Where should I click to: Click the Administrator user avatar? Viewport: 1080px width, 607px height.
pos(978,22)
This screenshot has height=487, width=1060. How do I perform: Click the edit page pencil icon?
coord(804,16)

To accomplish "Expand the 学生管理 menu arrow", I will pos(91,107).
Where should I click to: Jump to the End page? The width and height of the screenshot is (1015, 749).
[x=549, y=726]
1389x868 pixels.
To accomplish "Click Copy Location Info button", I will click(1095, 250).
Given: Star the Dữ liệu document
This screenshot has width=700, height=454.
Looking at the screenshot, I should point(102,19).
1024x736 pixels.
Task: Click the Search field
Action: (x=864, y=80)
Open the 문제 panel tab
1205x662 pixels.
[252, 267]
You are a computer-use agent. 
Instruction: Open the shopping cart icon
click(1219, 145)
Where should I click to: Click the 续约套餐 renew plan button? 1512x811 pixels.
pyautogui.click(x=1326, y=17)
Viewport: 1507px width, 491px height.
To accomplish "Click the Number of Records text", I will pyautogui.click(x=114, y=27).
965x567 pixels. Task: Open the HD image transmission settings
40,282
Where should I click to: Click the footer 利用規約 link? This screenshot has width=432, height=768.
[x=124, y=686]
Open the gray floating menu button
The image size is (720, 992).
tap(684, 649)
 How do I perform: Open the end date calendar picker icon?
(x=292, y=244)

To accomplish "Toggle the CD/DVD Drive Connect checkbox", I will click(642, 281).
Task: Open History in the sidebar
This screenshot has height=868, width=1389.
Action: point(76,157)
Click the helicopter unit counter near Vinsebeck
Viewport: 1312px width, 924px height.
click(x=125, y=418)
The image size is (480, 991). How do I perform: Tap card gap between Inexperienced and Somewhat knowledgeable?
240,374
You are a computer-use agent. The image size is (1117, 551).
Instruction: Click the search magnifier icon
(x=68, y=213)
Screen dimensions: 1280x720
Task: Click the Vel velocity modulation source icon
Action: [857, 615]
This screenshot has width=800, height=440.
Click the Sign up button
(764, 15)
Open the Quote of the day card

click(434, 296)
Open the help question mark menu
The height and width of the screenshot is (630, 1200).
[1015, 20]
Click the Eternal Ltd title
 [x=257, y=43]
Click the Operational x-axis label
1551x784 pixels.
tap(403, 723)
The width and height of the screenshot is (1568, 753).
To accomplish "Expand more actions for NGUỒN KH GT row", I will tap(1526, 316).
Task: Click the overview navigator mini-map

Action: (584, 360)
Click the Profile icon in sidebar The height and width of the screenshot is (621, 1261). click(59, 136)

What the task requires: Reproduce all the data exactly. Include every line.

Output:
Where should I click to: Click the Administrator user avatar? Viewport: 1080px width, 607px height.
pos(978,22)
This screenshot has height=487, width=1060. How do I perform: Click the edit page pencil icon?
coord(804,16)

To accomplish "Expand the 学生管理 menu arrow", I will pos(91,107).
Where should I click to: Jump to the End page? The width and height of the screenshot is (1015, 749).
[x=549, y=726]
1389x868 pixels.
To accomplish "Click Copy Location Info button", I will click(1095, 250).
Given: Star the Dữ liệu document
This screenshot has width=700, height=454.
Looking at the screenshot, I should point(102,19).
1024x736 pixels.
Task: Click the Search field
Action: (x=864, y=80)
Open the 문제 panel tab
1205x662 pixels.
[252, 267]
You are a computer-use agent. 
Instruction: Open the shopping cart icon
click(1219, 145)
Where should I click to: Click the 续约套餐 renew plan button? 1512x811 pixels.
pyautogui.click(x=1326, y=17)
Viewport: 1507px width, 491px height.
To accomplish "Click the Number of Records text", I will pyautogui.click(x=114, y=27).
965x567 pixels. Task: Open the HD image transmission settings
40,282
Where should I click to: Click the footer 利用規約 link? This screenshot has width=432, height=768.
[x=124, y=686]
Open the gray floating menu button
The image size is (720, 992).
tap(684, 649)
 How do I perform: Open the end date calendar picker icon?
(x=292, y=244)

To accomplish "Toggle the CD/DVD Drive Connect checkbox", I will click(642, 281).
Task: Open History in the sidebar
This screenshot has height=868, width=1389.
Action: point(76,157)
Click the helicopter unit counter near Vinsebeck
Viewport: 1312px width, 924px height.
click(x=125, y=418)
The image size is (480, 991). How do I perform: Tap card gap between Inexperienced and Somewhat knowledgeable?
240,374
You are a computer-use agent. The image size is (1117, 551).
Instruction: Click the search magnifier icon
(x=68, y=213)
Screen dimensions: 1280x720
Task: Click the Vel velocity modulation source icon
Action: [857, 615]
This screenshot has width=800, height=440.
Click the Sign up button
(764, 15)
Open the Quote of the day card

click(434, 296)
Open the help question mark menu
The height and width of the screenshot is (630, 1200).
[1015, 20]
Click the Eternal Ltd title
 [x=257, y=43]
Click the Operational x-axis label
1551x784 pixels.
tap(403, 723)
The width and height of the screenshot is (1568, 753).
To accomplish "Expand more actions for NGUỒN KH GT row", I will tap(1526, 316).
Task: Click the overview navigator mini-map

Action: (584, 360)
Click the Profile icon in sidebar The height and width of the screenshot is (621, 1261). click(59, 136)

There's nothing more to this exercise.